# WHAT YOU WILL DO
Each line below with the string "agent" should be copied.

# GIVEN RECORDS
┌────────
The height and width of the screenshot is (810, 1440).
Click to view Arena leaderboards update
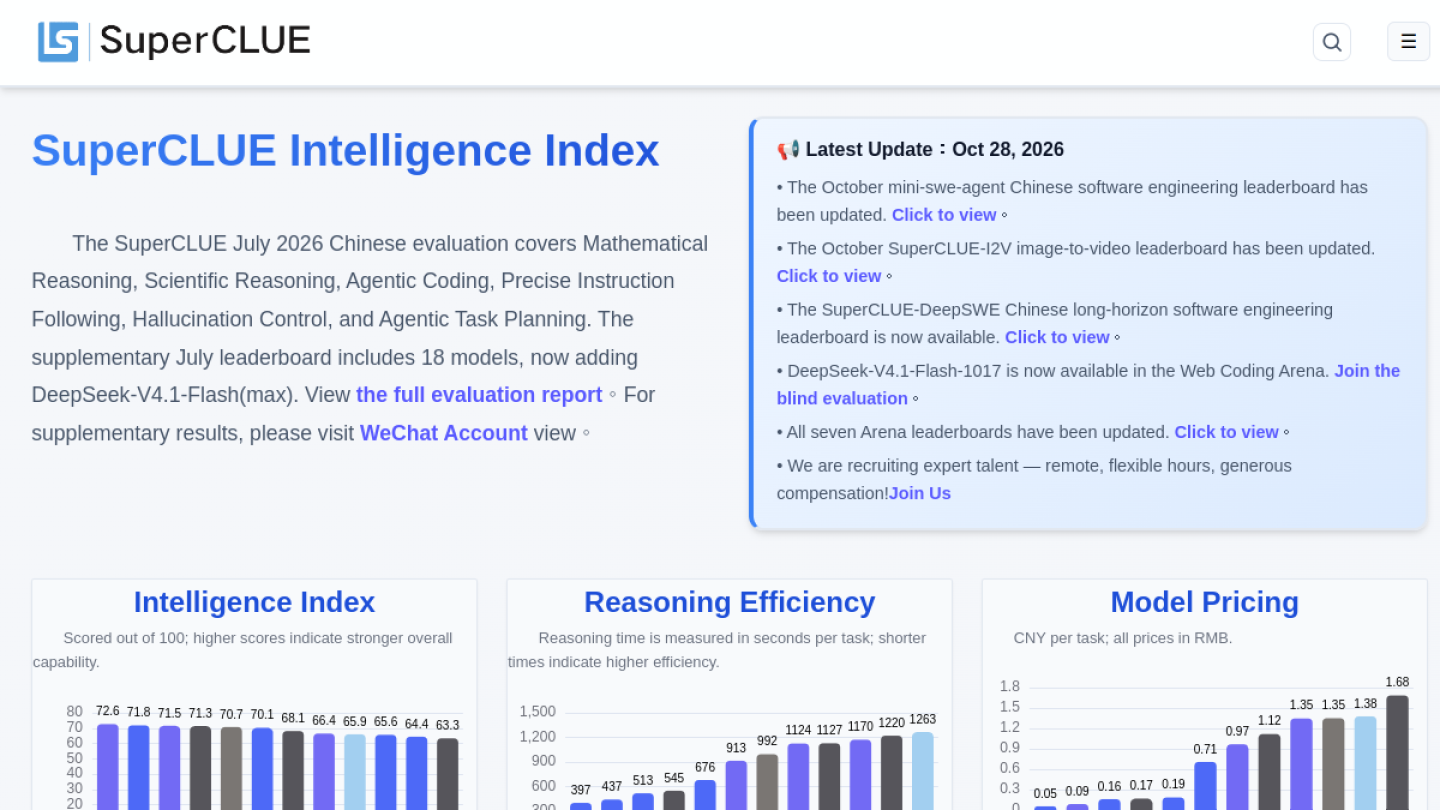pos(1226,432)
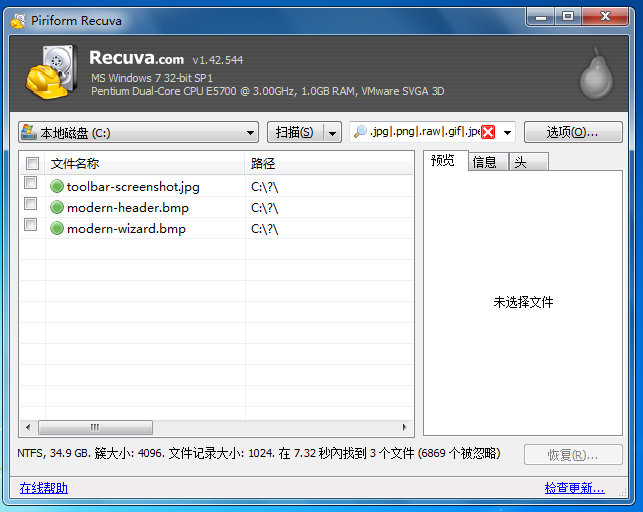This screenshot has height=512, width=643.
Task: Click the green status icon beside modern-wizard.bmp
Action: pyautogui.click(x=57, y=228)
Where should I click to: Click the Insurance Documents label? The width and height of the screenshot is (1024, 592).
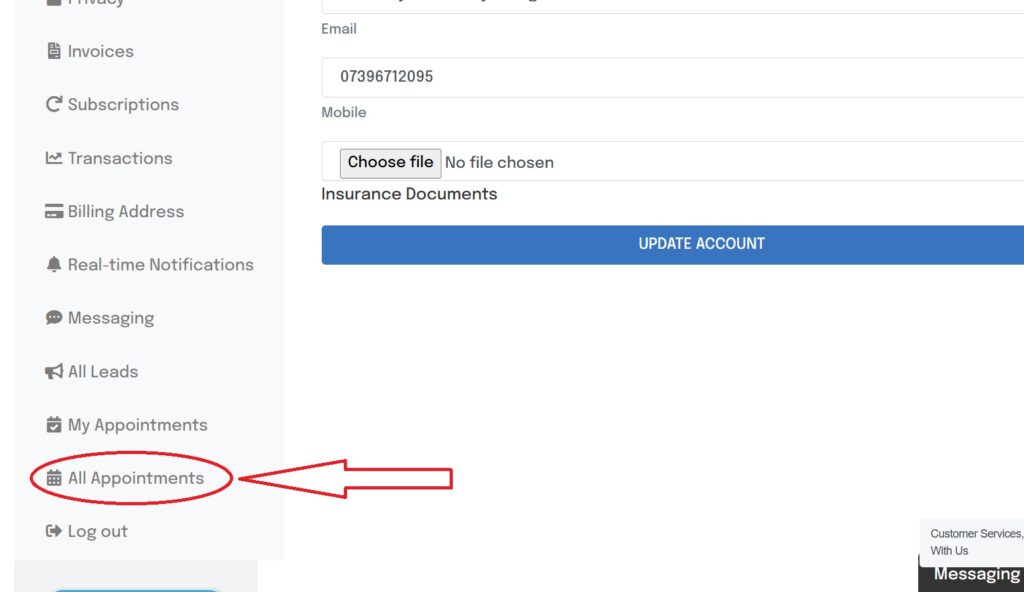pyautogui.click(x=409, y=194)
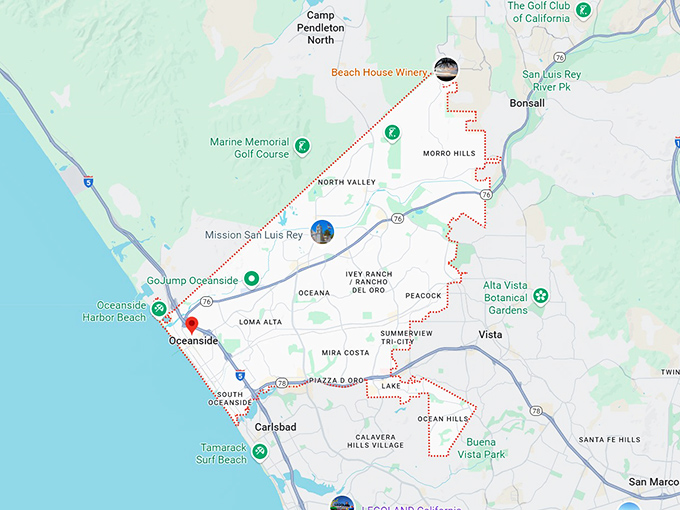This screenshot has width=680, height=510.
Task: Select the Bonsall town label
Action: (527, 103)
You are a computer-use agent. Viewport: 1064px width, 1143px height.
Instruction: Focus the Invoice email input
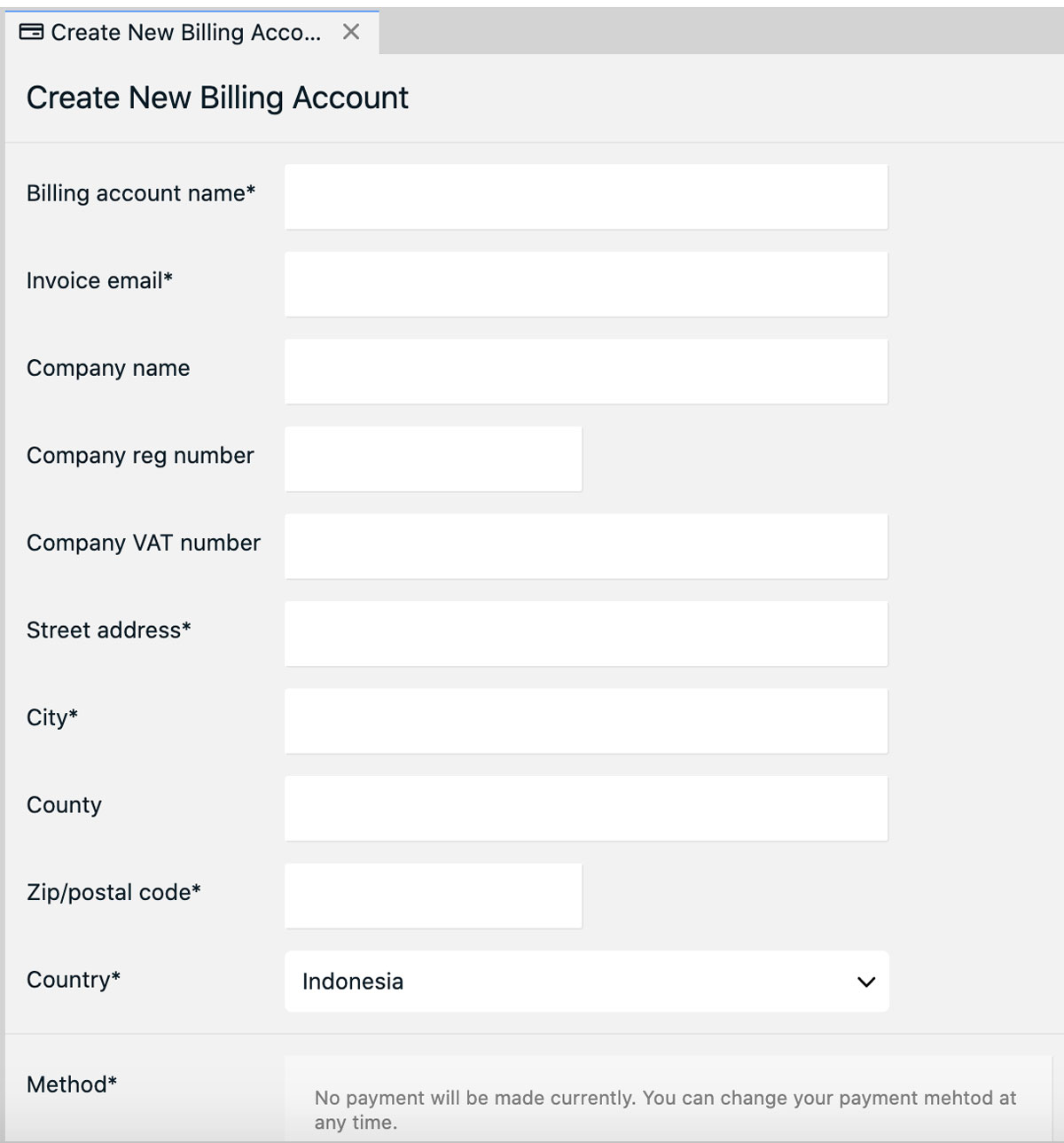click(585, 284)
└────────
┌────────
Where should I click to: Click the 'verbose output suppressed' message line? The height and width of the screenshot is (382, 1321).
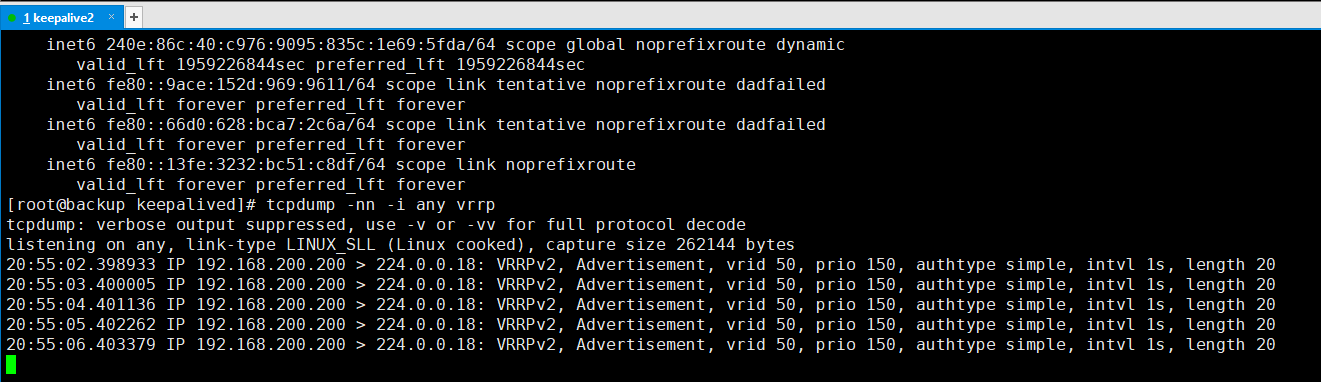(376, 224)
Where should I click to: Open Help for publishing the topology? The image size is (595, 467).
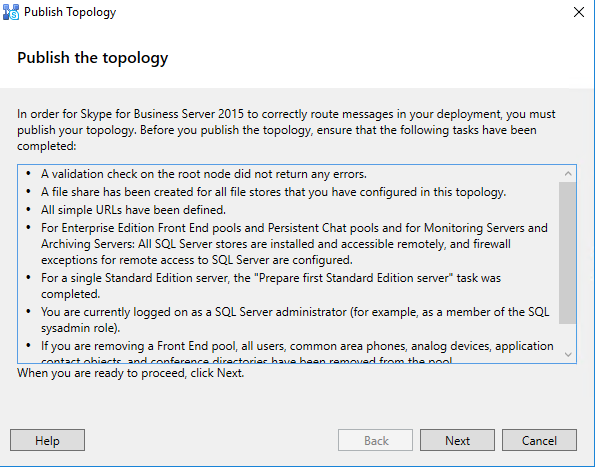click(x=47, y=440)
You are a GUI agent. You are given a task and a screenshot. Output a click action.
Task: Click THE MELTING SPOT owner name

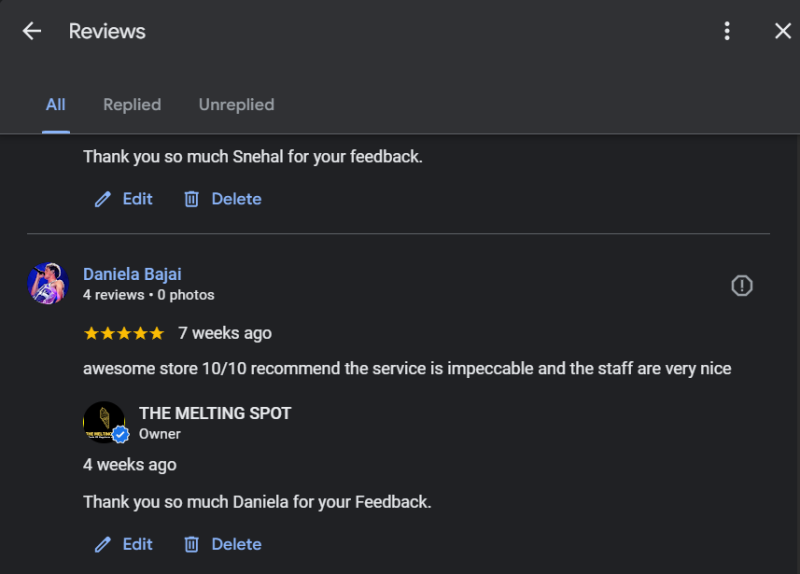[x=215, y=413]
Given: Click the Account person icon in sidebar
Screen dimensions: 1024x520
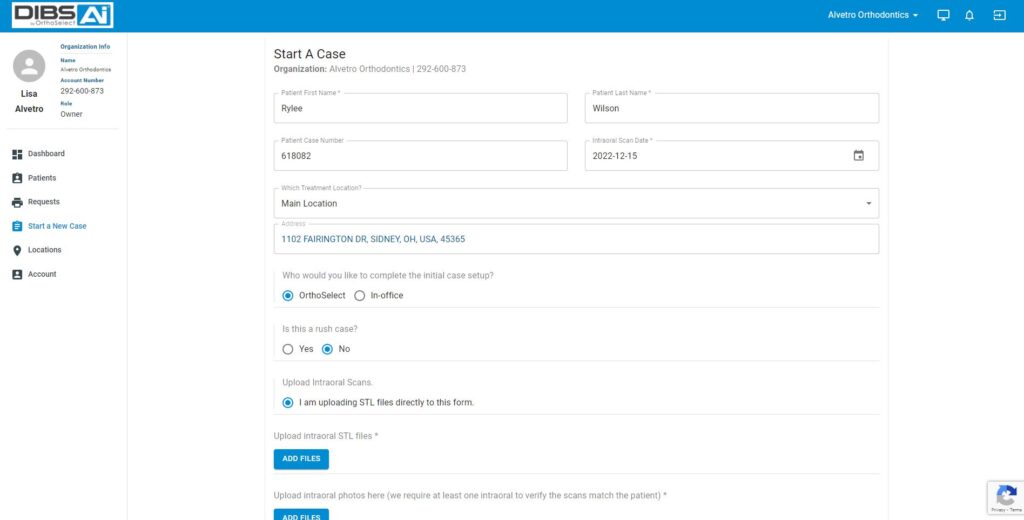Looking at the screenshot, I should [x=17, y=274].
└────────
# COMPLETED EXERCISE
You are a computer-use agent. Viewport: 1064px width, 1143px height.
You are a GUI agent. You are given a task and a screenshot. Output a click action.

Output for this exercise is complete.